KARVELIS v. CONSTELLATION LINES S.A

United States Court of Appeals, Second Circuit (1986)

Facts

Issue

Holding — Oakes, J.

Rule

Reasoning

Deep Dive: How the Court Reached Its Decision

Subject Matter Jurisdiction Under the Jones Act

The U.S. Court of Appeals for the Second Circuit affirmed the district court's finding of subject matter jurisdiction under the Jones Act. The court applied the jurisdictional tests from the case of Lauritzen v. Larsen and the operational gloss provided by Hellenic Lines Ltd. v. Rhoditis. These tests evaluate the significant operational contacts the vessel or its owner has with the United States. The court found that Constellation Lines S.A. had sufficient operational contacts with the United States to establish jurisdiction. Despite the appellants' suggestion during oral argument that changes in the composition of the U.S. Supreme Court might affect the credibility of the Hellenic Lines decision, the court declined to consider this argument. The court noted that the appellants had not presented any case, commentary, statutes, or authorities to suggest that the U.S. Supreme Court had overruled Hellenic Lines or would do so if given the opportunity.

Identification of Employer Under the Jones Act

The court upheld the district court's decision to identify Constellation as Karvelis's employer under the Jones Act. According to the court, only an employer can be held liable under the Jones Act. The court reviewed the evidence, noting that Karvelis's employment contract and wage receipts were on Constellation's forms, and Constellation managed and operated the vessel. Constellation also paid for Karvelis's transportation to the United States to join the ship. The court determined there was insufficient evidence to submit the employer identification question to the jury, as the operational role of Constellation in managing the vessel was clear. The court dismissed any implications from other documents suggesting that Entemar was the employer, as they were deemed irrelevant in light of the complete evidence.

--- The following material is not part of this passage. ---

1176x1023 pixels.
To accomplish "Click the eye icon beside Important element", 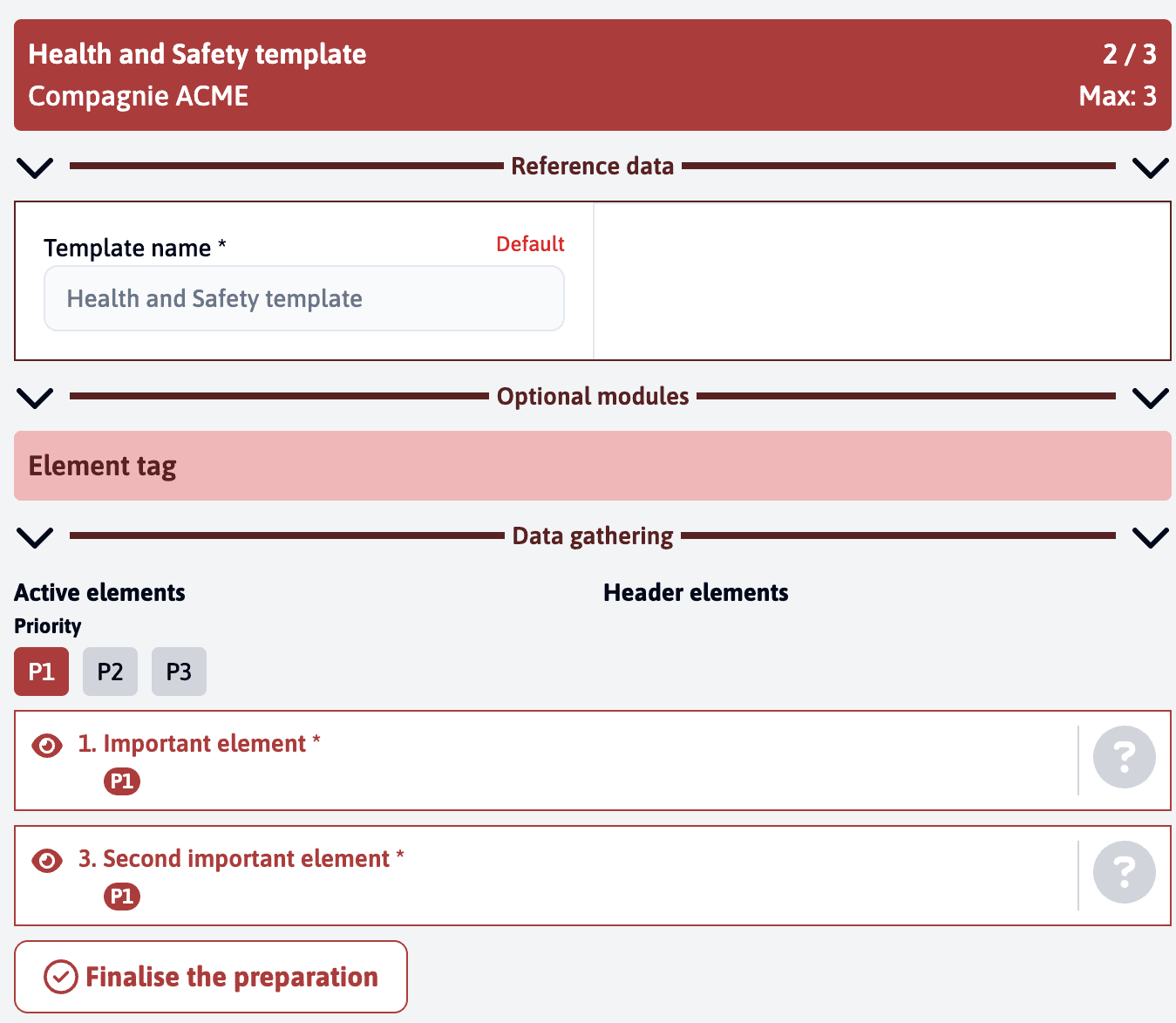I will (x=45, y=746).
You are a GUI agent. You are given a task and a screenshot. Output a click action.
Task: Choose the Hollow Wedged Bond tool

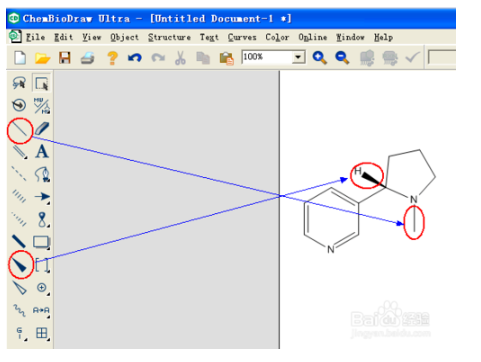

Liability for Unseaworthiness

The court addressed the issue of liability for unseaworthiness under general maritime law, distinguishing between the roles of shipowner and operator. While acknowledging the general rule that only a ship's owner is liable for unseaworthiness, the court applied the precedent set in Reed v. The Yaka. According to this precedent, a bareboat charterer, or an entity with full control and possession of a vessel, can be considered an owner pro hac vice and thus held liable for unseaworthiness. The court found that Constellation, as the operator, manager, and charterer of the vessel, had sufficient control and possession to be deemed an owner pro hac vice. Consequently, Constellation could be held liable for unseaworthiness, alongside Entemar, the record owner of the vessel.

Contributory Negligence Jury Instructions

The court evaluated the appellants' claim that the district court failed to properly instruct the jury on contributory negligence. The appellants argued that the jury instructions did not meet the substance of their requests, which emphasized that any negligence by the plaintiff that contributed to his injury should reduce his recovery. However, the court concluded that the district court's instructions adequately covered the substance of these requests. The instructions clearly explained the concept of contributory negligence and its impact on the plaintiff's recovery. The court found that the instructions allowed the jury to appropriately assess Karvelis's potential contributory negligence and adjust any damages accordingly. Therefore, the court determined that the district court did not err in its instructions to the jury.

Negligence and Costs of Supplemental Appendix

The court affirmed the district court's findings of negligence on the part of Constellation. The court pointed out that Constellation failed to provide Karvelis with necessary instructions, diagrams, or manuals regarding the equipment he was working with. Moreover, the chief mate's operation of the winches from a position where he could not see them was deemed negligent. The court noted that proper practice required a positive line of communication, which was not provided in this case. Regarding costs, the court agreed with Karvelis's argument that the costs for preparing the supplemental appendix should be charged to the appellants. The original appendix omitted important information necessary for deciding the case, and the supplemental appendix filled those gaps. Pursuant to Fed. R. App. P. 30(b), the court directed that the costs of the supplemental appendix be included among the taxable costs of the case.